Brief/Dérèglement climatique
Méduses à Gravelines : un fait grotesque, donc très partageable — et documenté
Le parc nucléaire français serait à genoux, caché, ou « volontairement » sous-produit pour préparer le rationnement.
Socle factuel
La chaleur a contraint EDF à réduire ou arrêter plusieurs réacteurs (rejets thermiques en rivière plafonnés). À Gravelines, les prises d’eau ont été encombrées par des méduses, dont la prolifération est favorisée par la mer plus chaude. Le 12 août, déficit de capacité nucléaire d’environ 20 %. Ce n’est pas une première (précédents étés).
Saut qui circule
De l’anecdote des méduses, X tire soit la preuve d’un effondrement caché, soit un mème pour nier le reste du bilan climatique.
Pourquoi c’est pris au sérieux
Le détail est trop concret pour être ignoré, trop bizarre pour ne pas virer. Il sert de véhicule à des thèses plus larges sur la continuité électrique française.
Pulse X
Moyen
Mèmes + articles techniques.

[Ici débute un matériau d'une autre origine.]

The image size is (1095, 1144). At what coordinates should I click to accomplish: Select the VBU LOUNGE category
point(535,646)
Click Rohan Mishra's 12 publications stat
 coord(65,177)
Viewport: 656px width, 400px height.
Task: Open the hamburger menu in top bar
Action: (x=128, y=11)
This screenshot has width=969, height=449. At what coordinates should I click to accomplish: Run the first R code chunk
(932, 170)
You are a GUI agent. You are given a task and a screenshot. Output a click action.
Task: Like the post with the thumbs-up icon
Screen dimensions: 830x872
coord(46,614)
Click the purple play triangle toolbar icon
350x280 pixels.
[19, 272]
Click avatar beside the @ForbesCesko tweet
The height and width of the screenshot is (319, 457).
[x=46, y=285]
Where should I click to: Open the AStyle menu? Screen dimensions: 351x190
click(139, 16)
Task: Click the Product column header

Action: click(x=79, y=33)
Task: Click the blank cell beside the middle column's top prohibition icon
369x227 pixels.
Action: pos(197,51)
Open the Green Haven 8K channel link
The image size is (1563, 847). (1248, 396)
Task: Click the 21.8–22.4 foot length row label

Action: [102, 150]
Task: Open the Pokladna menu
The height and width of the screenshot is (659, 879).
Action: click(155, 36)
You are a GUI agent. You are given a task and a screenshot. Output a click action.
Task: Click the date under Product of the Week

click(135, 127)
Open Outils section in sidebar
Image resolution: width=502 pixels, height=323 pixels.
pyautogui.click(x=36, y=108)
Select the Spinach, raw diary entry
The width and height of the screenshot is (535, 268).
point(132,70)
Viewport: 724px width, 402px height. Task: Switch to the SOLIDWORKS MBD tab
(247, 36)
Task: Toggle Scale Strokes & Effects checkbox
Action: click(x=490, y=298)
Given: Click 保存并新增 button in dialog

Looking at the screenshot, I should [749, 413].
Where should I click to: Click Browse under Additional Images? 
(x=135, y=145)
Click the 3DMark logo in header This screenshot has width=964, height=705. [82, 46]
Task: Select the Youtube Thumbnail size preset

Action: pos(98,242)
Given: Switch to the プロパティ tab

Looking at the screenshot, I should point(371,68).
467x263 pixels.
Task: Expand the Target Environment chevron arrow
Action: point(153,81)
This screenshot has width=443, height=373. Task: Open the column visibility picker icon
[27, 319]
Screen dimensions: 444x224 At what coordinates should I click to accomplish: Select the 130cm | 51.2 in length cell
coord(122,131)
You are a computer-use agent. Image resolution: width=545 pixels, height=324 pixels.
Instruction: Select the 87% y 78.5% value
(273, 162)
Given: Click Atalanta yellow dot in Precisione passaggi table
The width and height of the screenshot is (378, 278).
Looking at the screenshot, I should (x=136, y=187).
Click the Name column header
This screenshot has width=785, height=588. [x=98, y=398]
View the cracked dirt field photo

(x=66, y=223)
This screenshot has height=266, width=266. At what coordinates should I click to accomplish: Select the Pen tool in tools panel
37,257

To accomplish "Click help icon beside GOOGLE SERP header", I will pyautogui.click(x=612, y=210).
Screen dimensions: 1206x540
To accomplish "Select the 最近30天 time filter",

Audience plus faible que le carburant, mais persistante.
- Méduses
- 20 %
- EDF
Sources
Presse
Clean Energy Wire, 11 sept. 2026
Gravelines, méduses, 20 % le 12 août.
Limites
- Un pic d’indisponibilité n’est pas un black-out national.
- Les règles de rejet thermique existent pour la faune aquatique, pas pour « cacher » une panne.